# EXERCISE PROMPT
Rewrite the data from its first line through the line holding "point(210,310)", inclusive, keeping every line and shifting each coordinate in the answers by adding 139.

-=-=-=-=-

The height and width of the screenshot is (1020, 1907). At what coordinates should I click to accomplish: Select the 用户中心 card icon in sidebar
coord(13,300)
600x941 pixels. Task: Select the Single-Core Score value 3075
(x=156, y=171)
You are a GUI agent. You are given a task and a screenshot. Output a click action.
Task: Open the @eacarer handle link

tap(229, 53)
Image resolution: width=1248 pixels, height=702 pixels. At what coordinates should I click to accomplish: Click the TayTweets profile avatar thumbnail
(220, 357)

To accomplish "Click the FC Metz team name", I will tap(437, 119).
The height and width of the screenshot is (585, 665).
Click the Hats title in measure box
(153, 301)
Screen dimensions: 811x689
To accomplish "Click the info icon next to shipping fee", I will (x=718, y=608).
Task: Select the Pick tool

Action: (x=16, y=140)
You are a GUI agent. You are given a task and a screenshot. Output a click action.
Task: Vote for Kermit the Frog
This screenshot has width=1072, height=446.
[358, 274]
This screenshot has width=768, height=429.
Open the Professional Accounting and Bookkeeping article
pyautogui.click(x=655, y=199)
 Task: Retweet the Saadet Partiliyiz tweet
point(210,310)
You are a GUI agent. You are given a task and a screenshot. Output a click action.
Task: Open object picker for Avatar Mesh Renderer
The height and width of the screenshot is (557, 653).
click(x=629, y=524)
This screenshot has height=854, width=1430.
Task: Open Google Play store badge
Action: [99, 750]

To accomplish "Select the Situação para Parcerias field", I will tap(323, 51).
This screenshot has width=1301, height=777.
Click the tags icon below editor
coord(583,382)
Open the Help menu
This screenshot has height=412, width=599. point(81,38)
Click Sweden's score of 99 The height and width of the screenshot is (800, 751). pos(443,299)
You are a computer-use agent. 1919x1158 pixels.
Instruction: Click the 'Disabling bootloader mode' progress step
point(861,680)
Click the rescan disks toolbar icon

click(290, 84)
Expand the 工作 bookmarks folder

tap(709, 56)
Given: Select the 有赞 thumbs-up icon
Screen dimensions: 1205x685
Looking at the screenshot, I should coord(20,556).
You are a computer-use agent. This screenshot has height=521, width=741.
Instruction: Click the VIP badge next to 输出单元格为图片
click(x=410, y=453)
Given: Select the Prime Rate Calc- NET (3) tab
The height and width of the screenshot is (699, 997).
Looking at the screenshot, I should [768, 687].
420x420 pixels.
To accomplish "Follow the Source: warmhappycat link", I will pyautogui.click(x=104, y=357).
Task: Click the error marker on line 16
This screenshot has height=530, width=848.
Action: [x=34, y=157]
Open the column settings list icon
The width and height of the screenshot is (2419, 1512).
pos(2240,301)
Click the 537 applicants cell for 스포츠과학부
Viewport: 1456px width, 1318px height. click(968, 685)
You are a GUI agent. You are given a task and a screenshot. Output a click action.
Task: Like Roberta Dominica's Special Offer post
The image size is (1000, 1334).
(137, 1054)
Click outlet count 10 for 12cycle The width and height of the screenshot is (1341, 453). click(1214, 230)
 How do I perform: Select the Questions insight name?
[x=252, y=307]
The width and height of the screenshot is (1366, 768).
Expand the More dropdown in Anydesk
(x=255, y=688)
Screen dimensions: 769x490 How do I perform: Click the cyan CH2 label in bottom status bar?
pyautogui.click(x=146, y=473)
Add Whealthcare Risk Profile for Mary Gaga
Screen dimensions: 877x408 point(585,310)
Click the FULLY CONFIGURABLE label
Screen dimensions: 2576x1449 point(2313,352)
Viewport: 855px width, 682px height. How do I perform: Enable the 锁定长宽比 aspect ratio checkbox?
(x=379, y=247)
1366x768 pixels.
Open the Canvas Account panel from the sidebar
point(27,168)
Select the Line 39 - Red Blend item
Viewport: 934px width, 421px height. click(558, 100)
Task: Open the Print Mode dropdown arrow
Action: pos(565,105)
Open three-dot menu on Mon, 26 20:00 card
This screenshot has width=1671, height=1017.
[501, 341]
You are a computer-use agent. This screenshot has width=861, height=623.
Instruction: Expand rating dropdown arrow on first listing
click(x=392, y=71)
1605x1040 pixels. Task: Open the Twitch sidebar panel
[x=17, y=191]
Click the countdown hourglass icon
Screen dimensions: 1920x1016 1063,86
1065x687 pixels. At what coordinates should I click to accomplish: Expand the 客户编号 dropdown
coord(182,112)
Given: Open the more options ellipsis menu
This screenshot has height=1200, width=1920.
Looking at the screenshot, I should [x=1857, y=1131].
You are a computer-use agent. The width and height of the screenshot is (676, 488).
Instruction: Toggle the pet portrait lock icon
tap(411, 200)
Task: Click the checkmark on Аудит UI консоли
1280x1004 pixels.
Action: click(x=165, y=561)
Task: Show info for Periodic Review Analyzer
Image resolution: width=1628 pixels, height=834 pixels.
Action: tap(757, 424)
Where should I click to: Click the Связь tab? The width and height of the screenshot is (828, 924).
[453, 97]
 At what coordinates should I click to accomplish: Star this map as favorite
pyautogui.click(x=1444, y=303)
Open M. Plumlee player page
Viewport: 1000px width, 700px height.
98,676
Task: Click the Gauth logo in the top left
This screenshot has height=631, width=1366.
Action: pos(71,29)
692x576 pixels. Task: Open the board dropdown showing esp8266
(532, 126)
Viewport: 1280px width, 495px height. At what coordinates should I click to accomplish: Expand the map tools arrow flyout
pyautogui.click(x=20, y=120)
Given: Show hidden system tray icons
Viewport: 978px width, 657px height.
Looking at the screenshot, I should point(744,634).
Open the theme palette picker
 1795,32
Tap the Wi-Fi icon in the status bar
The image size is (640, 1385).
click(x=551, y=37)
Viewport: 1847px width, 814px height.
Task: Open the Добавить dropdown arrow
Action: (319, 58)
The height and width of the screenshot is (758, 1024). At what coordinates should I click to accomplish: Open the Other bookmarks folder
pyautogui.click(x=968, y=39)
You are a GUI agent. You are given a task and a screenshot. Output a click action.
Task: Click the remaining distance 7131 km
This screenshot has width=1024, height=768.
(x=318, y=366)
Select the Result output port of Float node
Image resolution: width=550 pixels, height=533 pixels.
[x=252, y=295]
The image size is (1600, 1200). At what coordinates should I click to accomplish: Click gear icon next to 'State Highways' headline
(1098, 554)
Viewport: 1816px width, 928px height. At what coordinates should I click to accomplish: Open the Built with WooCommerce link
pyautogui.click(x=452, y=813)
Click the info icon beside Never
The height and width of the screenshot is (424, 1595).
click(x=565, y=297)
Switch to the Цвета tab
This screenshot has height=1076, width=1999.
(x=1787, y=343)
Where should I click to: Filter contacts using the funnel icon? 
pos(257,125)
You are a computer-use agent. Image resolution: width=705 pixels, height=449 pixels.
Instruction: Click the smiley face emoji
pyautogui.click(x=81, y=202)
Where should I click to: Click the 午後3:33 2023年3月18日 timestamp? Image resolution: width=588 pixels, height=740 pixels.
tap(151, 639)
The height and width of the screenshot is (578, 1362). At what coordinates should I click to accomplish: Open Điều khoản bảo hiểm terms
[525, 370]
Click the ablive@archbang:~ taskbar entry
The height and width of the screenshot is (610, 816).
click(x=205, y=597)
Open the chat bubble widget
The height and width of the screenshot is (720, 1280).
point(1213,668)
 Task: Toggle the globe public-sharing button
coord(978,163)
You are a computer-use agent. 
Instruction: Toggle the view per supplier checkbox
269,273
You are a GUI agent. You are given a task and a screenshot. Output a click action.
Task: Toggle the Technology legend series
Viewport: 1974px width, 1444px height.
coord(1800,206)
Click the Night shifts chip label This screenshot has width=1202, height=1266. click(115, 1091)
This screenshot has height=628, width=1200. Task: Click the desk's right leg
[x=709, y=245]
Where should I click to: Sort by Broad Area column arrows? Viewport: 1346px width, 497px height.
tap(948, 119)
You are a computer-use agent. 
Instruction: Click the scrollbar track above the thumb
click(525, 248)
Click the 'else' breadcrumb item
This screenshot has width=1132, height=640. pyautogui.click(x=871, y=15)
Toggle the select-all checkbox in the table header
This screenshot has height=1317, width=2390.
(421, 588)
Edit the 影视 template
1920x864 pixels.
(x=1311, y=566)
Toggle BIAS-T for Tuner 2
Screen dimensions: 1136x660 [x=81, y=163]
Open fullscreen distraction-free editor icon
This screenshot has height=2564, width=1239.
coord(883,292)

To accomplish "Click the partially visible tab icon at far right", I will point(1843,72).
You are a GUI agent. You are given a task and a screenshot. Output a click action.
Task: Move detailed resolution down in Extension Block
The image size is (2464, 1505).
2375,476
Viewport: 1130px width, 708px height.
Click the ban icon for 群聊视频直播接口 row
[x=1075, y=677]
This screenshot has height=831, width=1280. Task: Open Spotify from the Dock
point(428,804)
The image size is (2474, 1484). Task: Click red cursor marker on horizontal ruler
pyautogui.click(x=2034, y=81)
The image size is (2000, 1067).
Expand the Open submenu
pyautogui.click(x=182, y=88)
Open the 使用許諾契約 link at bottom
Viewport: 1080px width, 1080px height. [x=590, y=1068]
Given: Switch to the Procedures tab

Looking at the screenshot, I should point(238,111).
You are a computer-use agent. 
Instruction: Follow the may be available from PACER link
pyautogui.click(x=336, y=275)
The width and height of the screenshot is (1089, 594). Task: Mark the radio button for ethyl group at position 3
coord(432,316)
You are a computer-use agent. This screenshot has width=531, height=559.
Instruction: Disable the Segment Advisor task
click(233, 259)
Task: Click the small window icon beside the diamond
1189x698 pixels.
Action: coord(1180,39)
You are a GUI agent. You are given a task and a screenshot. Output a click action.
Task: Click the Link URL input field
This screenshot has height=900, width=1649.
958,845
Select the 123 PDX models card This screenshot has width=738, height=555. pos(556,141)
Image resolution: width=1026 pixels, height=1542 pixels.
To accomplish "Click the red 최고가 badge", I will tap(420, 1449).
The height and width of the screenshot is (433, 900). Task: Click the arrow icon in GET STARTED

-=-=-=-=-

# WRITTEN RESPONSE
The height and width of the screenshot is (1020, 1907). At what coordinates should I click to accomplish: Select the 用户中心 card icon in sidebar
coord(152,439)
600x941 pixels. Task: Select the Single-Core Score value 3075
(x=295, y=310)
You are a GUI agent. You are given a task and a screenshot. Output a click action.
Task: Open the @eacarer handle link

tap(368, 192)
Image resolution: width=1248 pixels, height=702 pixels. At what coordinates should I click to accomplish: Click the TayTweets profile avatar thumbnail
(359, 496)

To accomplish "Click the FC Metz team name", I will tap(576, 258).
The height and width of the screenshot is (585, 665).
Click the Hats title in measure box
(292, 440)
Screen dimensions: 811x689
To accomplish "Click the info icon next to shipping fee", I will (x=857, y=747).
Task: Select the Pick tool

Action: (x=155, y=279)
You are a GUI agent. You are given a task and a screenshot. Output a click action.
Task: Vote for Kermit the Frog
This screenshot has width=1072, height=446.
[497, 413]
This screenshot has width=768, height=429.
Open the Professional Accounting and Bookkeeping article
pyautogui.click(x=794, y=338)
 Task: Retweet the Saadet Partiliyiz tweet
point(349,449)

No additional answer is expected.